The Supermicro 1024US-TRT showed us great performance and a ton of flexibility for a 1U server during our tests. You might have noticed that results were very similar to the 1023-TR4; however, the 1024-TRT was delivering these numbers with lower clock speed cores. So if you’re looking for greater performance, you will certainly find it by outfitting the server with higher-end AMD Milan (EPYC 7003) models. That said, it clearly demonstrates to us that the progression of AMD’s new processors looks pretty good considering they deliver the same performance as the top-of-the-line Rome models (EPYC 7002).

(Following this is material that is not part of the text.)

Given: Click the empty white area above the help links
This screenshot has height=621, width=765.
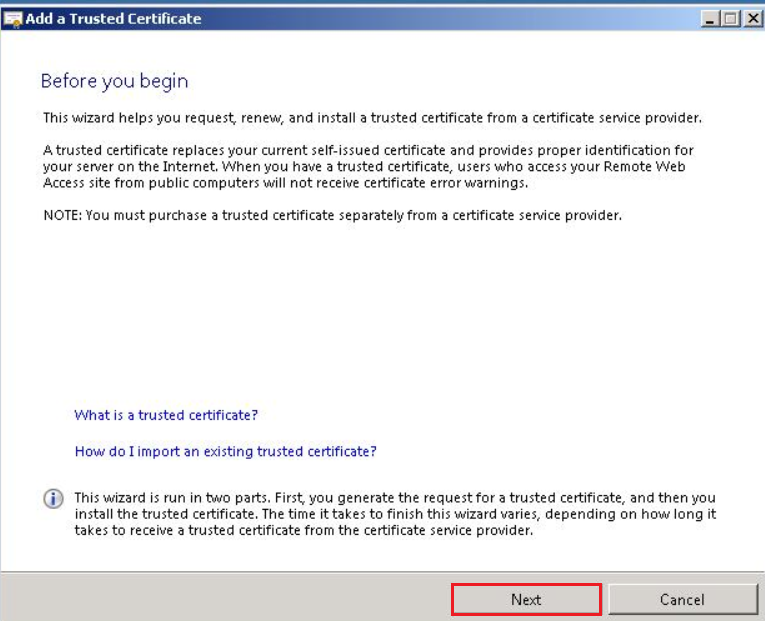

Though 1024US-TRT offers a decent amount of storage with high-capacity NVMe SSDs or HDDs, those looking for a denser solution should look for Supermicro’s larger options. Overall, however, the Supermicro server takes full advantage of its new technology and will certainly deliver the performance needed in a range of enterprise and SMB environments.